Pick out and copy every line in the records below that contains the string "Toggle". Case matters.
## BEGIN
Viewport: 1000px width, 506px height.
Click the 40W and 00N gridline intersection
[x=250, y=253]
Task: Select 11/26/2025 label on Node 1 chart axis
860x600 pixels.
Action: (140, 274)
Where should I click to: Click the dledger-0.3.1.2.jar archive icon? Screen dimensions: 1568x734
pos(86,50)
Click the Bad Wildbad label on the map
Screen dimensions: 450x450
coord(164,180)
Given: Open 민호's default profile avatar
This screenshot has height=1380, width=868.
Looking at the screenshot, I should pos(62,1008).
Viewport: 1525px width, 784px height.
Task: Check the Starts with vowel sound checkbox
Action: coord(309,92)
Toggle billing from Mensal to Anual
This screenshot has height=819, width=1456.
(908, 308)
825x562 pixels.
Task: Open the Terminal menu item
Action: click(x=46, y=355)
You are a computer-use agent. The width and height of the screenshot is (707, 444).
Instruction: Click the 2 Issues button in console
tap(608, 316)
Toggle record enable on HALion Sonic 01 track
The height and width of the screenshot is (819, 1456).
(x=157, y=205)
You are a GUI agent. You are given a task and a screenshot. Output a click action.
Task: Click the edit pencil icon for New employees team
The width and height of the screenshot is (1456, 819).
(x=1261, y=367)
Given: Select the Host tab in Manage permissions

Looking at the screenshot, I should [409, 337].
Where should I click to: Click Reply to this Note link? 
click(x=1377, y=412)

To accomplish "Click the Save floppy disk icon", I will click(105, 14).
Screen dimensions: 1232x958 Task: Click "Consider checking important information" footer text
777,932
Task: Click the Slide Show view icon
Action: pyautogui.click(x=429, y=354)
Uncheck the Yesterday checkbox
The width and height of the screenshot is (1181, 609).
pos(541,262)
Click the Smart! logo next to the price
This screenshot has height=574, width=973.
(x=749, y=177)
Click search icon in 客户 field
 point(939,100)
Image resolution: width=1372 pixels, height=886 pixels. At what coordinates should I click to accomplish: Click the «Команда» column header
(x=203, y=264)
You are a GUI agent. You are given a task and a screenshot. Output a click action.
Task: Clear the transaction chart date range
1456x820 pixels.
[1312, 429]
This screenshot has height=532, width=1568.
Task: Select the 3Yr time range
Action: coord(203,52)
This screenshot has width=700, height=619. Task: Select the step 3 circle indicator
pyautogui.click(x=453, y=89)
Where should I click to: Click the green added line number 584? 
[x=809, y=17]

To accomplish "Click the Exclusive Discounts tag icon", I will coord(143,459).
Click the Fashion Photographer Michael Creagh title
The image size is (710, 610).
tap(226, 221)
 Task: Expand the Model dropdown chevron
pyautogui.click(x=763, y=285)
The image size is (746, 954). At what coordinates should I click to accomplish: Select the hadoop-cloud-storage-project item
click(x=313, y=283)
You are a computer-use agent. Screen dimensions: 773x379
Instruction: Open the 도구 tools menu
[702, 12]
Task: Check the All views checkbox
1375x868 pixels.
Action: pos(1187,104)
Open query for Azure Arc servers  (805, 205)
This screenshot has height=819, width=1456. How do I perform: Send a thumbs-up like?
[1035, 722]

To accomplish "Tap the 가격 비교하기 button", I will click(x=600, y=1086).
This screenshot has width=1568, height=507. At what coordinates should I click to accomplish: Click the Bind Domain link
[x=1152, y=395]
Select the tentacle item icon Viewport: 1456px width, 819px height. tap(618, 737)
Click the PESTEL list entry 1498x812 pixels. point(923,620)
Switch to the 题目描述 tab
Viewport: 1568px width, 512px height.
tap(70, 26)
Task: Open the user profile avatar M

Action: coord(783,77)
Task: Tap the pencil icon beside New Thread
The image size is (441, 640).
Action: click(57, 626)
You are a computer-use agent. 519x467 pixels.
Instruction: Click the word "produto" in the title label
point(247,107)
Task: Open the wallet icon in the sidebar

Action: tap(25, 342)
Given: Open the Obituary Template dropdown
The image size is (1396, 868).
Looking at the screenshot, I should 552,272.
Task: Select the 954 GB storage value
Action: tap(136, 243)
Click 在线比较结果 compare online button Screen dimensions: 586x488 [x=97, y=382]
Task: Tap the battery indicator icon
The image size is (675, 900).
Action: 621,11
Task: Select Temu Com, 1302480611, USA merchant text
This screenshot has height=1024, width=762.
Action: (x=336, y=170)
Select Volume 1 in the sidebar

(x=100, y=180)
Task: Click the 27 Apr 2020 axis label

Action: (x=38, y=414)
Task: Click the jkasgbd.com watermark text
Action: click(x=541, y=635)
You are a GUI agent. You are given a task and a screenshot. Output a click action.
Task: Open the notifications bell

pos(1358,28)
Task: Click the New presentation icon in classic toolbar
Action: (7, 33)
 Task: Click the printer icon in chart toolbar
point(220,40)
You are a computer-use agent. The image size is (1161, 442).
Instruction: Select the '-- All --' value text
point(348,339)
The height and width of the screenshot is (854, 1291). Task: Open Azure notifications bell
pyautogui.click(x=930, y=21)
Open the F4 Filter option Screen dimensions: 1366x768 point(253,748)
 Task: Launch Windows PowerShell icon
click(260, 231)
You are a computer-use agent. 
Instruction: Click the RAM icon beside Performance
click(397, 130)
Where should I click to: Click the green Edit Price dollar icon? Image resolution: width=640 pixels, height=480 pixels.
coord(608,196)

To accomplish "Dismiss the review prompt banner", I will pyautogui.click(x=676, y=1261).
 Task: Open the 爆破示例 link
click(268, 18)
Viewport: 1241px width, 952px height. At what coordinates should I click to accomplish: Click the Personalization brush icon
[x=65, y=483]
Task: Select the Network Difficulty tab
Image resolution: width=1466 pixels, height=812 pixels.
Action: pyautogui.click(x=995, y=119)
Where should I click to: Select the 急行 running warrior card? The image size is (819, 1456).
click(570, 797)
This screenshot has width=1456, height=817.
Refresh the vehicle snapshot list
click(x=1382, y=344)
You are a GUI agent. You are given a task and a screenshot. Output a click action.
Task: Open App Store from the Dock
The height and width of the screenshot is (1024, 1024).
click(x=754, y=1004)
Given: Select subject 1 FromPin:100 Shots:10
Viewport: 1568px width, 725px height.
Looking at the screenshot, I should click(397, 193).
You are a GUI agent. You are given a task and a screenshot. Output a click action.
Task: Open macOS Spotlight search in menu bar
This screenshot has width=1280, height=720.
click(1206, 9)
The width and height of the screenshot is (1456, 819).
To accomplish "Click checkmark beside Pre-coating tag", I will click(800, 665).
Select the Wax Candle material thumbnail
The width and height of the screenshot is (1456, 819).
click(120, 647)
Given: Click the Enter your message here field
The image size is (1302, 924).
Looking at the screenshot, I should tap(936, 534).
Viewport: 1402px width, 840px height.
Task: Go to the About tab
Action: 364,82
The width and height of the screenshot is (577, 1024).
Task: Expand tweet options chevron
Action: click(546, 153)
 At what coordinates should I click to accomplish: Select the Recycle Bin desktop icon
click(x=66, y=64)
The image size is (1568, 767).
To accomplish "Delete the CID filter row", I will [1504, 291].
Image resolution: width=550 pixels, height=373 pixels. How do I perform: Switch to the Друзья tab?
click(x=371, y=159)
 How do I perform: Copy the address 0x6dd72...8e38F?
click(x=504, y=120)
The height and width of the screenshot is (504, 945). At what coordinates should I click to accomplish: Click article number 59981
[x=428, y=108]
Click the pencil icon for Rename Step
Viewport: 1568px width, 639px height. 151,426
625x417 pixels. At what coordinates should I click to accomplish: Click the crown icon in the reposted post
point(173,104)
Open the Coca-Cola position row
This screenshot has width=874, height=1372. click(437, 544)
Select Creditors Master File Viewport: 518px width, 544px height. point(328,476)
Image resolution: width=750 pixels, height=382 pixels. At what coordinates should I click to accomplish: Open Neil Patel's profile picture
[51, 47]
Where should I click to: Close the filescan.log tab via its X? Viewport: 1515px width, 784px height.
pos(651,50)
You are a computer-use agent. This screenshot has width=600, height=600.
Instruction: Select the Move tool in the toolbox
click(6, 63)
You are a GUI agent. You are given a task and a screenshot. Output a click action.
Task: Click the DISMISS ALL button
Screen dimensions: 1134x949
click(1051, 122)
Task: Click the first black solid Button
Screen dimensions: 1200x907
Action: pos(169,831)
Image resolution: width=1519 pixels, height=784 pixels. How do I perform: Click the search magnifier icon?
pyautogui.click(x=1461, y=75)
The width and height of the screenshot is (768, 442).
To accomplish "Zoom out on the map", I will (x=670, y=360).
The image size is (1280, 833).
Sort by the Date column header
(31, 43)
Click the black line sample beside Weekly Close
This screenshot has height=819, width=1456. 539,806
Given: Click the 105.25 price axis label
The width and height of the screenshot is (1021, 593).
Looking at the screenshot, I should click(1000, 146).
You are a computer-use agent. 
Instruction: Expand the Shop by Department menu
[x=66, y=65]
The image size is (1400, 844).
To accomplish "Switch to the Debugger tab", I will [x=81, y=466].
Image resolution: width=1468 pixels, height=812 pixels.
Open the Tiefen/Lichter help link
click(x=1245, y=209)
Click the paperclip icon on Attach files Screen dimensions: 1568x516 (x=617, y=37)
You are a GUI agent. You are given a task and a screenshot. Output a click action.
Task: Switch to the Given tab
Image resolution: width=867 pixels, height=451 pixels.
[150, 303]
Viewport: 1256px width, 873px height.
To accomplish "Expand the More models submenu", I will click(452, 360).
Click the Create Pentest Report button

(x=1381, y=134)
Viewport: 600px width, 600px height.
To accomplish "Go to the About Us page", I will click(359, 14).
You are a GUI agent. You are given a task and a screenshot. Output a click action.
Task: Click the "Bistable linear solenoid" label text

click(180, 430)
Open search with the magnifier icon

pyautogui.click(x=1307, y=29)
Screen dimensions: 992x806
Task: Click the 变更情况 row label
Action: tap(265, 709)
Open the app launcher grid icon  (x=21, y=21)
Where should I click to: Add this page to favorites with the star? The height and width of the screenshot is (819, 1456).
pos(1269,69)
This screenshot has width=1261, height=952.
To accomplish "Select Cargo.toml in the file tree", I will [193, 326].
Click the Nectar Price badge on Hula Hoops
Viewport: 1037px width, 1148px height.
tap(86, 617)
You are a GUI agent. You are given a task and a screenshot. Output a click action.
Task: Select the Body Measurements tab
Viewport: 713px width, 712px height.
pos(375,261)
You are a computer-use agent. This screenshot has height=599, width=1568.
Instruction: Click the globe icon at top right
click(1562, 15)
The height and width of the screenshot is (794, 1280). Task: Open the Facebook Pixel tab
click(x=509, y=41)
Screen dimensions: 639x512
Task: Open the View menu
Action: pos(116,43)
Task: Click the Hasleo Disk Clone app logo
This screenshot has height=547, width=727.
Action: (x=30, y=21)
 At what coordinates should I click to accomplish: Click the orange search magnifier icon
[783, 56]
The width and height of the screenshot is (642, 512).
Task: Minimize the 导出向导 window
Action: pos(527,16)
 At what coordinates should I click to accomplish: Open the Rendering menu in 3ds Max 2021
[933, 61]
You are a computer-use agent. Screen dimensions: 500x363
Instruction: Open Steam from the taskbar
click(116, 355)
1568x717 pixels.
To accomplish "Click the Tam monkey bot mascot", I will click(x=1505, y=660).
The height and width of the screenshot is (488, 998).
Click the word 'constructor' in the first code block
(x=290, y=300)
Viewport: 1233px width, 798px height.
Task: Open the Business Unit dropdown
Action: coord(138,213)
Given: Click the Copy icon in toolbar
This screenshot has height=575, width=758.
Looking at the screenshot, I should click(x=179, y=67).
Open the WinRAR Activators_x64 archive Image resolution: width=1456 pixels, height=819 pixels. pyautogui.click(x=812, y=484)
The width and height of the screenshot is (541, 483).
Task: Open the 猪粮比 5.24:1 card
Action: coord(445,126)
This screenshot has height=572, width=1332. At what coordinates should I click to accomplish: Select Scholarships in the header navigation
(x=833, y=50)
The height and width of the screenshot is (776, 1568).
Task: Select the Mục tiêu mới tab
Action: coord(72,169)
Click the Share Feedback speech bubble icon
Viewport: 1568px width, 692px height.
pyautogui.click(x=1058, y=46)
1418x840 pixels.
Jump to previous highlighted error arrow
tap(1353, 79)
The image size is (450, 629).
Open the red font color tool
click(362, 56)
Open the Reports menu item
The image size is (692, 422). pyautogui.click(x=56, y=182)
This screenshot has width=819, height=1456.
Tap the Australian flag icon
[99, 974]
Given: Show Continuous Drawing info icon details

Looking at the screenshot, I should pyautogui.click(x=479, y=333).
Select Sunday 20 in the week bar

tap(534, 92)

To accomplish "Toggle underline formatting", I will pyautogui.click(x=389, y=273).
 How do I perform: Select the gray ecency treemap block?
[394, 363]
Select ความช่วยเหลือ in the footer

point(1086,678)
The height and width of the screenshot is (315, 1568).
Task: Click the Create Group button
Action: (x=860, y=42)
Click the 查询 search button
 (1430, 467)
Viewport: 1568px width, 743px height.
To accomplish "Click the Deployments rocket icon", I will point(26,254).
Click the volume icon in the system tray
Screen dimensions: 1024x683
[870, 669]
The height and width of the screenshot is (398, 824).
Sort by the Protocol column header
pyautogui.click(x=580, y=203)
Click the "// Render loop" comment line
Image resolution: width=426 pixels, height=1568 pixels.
## END
- Solution to the problem
Toggle billing from Mensal to Anual
Toggle record enable on HALion Sonic 01 track
To accomplish "Toggle underline formatting", I will pyautogui.click(x=389, y=273).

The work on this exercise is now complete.